### Assignment
Where does the word "badge" appear in the entries below? Copy each line that holds it.

*** Block opens ***

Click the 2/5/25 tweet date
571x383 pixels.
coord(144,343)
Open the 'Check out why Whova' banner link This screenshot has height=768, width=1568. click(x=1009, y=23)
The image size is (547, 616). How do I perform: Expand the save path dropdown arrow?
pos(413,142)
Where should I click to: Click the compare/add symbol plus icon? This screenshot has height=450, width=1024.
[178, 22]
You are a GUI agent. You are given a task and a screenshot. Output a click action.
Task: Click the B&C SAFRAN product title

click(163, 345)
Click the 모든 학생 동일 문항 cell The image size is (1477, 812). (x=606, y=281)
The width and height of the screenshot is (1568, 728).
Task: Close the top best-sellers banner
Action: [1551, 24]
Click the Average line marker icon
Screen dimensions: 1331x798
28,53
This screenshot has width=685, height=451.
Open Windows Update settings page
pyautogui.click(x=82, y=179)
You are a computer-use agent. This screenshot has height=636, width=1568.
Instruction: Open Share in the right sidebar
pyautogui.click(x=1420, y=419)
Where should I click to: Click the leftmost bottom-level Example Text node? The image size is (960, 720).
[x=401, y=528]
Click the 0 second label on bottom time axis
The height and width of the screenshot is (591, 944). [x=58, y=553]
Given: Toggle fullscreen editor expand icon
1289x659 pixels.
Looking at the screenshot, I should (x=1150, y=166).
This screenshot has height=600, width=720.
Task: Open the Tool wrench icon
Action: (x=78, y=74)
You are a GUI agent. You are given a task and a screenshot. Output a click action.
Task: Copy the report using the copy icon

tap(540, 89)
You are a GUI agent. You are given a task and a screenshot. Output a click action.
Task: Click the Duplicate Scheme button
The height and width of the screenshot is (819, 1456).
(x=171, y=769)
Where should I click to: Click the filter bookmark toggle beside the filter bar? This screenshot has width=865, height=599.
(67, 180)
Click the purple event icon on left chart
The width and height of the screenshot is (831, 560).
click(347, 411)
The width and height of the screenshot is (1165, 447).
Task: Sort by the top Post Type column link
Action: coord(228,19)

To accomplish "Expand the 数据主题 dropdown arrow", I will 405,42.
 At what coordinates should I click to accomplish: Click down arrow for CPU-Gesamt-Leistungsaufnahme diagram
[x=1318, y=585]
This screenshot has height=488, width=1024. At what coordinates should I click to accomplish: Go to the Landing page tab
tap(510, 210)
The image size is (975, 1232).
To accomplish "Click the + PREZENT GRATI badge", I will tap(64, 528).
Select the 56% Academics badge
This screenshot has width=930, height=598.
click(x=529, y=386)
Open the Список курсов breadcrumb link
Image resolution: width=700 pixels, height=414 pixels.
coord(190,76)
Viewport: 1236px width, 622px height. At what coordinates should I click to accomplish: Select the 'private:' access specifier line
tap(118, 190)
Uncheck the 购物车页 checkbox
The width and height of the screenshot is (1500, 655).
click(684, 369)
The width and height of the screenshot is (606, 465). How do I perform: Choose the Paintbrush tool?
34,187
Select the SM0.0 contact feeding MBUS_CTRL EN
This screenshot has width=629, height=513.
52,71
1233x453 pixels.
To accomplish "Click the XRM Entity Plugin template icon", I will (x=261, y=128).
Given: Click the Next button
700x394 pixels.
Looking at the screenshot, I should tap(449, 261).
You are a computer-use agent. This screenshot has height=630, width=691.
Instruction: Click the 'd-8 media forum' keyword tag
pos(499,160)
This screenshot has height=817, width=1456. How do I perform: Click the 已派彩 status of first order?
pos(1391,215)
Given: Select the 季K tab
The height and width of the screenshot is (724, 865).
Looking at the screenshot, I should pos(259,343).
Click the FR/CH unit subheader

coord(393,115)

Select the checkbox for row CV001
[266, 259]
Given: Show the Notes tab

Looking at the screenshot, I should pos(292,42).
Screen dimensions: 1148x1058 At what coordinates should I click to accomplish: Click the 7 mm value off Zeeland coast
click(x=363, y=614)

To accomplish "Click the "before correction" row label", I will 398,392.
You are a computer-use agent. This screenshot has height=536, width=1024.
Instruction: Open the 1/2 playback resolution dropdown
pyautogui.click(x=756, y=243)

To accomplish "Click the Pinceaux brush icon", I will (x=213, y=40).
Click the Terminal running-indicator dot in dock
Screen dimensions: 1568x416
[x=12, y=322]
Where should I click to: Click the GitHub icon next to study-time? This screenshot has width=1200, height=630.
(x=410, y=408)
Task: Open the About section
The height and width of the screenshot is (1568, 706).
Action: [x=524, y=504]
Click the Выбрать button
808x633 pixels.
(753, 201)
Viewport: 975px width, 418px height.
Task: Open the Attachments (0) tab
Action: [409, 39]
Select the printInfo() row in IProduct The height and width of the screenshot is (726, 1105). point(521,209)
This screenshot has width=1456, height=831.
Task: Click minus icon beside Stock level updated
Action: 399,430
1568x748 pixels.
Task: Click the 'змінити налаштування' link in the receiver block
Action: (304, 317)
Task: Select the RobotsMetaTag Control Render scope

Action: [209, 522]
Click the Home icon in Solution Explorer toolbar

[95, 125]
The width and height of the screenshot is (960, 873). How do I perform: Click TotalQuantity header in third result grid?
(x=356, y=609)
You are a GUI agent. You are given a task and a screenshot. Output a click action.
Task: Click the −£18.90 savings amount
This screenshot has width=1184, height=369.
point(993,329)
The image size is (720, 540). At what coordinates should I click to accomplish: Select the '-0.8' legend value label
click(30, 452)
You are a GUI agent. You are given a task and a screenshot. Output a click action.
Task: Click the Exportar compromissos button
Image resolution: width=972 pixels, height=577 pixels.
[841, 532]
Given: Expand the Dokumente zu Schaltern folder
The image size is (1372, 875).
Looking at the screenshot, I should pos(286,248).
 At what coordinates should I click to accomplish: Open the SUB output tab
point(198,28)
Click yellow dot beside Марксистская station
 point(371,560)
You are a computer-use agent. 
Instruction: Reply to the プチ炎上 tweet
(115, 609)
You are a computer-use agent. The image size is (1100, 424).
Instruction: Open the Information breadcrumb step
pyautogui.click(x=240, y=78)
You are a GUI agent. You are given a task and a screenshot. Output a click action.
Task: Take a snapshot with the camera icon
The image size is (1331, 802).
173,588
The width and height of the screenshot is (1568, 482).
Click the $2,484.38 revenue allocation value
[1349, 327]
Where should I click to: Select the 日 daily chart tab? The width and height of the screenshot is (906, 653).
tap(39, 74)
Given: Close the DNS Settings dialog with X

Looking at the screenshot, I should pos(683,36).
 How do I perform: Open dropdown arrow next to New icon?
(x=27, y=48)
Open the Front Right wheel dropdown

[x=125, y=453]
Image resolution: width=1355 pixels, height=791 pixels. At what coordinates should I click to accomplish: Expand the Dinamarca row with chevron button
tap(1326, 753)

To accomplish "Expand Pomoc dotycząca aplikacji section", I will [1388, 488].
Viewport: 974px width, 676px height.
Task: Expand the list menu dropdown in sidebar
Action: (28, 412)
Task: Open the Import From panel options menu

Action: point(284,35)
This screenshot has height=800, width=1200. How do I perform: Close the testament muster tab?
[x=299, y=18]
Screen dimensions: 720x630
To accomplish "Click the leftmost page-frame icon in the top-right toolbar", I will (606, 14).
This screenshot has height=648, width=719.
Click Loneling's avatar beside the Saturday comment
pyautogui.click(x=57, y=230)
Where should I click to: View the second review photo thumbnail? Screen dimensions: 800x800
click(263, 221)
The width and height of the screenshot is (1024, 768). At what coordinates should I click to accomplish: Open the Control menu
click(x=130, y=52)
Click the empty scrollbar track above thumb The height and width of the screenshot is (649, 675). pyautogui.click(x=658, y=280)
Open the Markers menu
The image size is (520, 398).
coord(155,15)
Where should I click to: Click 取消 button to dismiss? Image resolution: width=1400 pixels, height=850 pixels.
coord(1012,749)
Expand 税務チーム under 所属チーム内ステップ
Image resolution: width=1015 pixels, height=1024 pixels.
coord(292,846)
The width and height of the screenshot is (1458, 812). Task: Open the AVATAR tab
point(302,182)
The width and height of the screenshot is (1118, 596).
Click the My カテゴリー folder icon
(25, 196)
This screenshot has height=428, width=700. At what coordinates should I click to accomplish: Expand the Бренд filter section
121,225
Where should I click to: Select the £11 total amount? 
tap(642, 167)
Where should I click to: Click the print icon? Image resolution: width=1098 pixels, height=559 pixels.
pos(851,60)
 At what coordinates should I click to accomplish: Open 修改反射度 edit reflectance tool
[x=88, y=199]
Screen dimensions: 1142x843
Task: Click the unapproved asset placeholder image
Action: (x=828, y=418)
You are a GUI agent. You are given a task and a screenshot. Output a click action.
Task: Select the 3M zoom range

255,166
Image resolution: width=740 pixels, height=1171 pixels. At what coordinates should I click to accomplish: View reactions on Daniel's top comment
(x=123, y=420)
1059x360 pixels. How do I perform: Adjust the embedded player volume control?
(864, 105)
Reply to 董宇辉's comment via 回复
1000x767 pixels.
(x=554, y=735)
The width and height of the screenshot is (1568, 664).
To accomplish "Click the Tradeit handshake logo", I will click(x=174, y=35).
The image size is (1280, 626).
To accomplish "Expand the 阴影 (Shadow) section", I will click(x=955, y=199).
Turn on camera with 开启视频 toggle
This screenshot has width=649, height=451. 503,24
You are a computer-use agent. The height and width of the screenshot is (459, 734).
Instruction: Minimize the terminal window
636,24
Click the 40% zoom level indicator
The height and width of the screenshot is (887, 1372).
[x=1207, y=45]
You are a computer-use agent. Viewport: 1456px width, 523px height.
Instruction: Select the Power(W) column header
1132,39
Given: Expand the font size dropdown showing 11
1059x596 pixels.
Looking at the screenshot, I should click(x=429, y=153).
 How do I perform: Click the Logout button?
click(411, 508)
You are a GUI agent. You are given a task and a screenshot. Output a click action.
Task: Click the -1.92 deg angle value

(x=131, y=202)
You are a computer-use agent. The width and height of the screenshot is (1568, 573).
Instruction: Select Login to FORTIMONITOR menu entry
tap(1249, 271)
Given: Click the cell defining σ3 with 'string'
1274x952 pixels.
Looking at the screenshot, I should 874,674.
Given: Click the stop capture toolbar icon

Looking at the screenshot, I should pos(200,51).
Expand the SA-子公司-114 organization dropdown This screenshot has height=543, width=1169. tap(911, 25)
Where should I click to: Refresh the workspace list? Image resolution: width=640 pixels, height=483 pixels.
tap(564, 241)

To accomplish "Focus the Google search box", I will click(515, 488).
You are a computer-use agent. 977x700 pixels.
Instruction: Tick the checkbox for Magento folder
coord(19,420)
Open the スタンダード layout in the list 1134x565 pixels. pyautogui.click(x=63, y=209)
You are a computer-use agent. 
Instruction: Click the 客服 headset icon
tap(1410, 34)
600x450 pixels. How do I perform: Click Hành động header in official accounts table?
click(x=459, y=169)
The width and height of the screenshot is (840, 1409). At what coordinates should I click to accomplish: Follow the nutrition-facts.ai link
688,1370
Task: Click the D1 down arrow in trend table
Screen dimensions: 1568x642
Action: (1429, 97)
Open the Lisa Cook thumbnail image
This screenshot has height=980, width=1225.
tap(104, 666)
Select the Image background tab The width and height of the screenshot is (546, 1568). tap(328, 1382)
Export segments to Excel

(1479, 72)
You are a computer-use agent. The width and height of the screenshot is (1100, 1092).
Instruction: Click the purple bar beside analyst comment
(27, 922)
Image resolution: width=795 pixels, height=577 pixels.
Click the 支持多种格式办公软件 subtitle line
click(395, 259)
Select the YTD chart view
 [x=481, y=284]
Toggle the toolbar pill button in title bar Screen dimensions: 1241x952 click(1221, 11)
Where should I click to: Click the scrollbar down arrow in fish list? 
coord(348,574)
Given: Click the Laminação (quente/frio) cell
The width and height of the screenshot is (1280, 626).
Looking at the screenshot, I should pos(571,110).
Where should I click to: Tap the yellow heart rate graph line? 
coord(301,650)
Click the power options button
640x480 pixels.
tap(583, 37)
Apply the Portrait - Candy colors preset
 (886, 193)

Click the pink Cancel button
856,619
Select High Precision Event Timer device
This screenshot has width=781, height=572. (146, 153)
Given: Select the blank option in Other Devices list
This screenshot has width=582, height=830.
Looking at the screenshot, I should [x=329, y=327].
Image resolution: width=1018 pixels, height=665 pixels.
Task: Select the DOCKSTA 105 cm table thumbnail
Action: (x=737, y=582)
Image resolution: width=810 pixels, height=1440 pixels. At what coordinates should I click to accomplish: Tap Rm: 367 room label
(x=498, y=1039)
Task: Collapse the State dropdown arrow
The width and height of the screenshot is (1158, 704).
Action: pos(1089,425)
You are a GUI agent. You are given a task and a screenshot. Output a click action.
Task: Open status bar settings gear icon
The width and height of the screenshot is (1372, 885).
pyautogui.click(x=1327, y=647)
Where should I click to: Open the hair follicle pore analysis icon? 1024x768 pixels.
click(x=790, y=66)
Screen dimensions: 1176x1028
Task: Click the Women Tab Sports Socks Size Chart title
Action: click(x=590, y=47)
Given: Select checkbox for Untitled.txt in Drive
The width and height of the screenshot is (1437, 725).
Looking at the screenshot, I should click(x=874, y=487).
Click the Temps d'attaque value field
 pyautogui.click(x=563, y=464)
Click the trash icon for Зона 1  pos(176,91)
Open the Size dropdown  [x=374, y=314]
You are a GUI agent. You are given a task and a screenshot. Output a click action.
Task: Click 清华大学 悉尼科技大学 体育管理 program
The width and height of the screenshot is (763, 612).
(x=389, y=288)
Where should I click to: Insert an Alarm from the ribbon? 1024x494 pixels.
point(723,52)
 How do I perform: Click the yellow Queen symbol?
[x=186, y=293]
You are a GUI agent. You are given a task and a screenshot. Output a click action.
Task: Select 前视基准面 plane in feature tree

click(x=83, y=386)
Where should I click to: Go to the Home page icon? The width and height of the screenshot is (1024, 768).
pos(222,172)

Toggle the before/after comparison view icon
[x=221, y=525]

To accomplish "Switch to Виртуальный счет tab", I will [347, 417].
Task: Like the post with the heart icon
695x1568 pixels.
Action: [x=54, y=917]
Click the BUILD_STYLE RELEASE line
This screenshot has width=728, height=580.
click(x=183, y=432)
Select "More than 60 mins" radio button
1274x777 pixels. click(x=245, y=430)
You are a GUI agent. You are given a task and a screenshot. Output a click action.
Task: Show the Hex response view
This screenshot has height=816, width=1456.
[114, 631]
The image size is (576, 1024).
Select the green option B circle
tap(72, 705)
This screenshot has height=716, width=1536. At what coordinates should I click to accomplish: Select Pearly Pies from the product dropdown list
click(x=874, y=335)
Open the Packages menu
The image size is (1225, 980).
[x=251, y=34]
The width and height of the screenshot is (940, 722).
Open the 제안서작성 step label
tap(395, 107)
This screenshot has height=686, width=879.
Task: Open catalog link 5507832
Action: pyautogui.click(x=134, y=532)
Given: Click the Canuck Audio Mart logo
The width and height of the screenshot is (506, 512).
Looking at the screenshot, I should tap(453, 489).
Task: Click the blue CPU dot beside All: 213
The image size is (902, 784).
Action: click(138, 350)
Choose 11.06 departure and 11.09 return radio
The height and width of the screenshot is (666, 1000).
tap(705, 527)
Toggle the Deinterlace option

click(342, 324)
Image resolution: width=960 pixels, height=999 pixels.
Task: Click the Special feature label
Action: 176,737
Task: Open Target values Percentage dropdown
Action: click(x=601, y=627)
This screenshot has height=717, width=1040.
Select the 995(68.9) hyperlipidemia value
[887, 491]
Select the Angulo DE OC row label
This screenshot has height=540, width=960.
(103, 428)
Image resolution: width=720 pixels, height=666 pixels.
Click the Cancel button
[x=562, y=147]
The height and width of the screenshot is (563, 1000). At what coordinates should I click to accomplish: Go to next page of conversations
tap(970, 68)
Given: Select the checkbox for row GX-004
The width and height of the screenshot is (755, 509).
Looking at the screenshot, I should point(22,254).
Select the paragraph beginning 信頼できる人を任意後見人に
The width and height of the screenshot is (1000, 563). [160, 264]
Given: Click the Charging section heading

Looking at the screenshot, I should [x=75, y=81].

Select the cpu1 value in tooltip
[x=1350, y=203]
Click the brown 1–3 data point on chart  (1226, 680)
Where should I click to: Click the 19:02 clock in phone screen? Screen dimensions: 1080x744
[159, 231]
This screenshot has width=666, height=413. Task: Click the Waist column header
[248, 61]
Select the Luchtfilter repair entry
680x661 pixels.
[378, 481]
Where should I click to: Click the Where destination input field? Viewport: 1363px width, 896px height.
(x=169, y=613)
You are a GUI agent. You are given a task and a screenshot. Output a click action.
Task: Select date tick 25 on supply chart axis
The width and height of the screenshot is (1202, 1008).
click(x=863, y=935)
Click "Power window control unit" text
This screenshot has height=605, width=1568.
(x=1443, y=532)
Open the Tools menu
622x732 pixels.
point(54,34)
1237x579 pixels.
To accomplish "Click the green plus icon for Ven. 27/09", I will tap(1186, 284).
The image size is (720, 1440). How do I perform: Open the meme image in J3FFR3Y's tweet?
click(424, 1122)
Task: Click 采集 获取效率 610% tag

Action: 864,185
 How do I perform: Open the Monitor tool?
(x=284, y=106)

*** Block closes ***

### Result of this task
To accomplish "Click the + PREZENT GRATI badge", I will tap(64, 528).
Select the 56% Academics badge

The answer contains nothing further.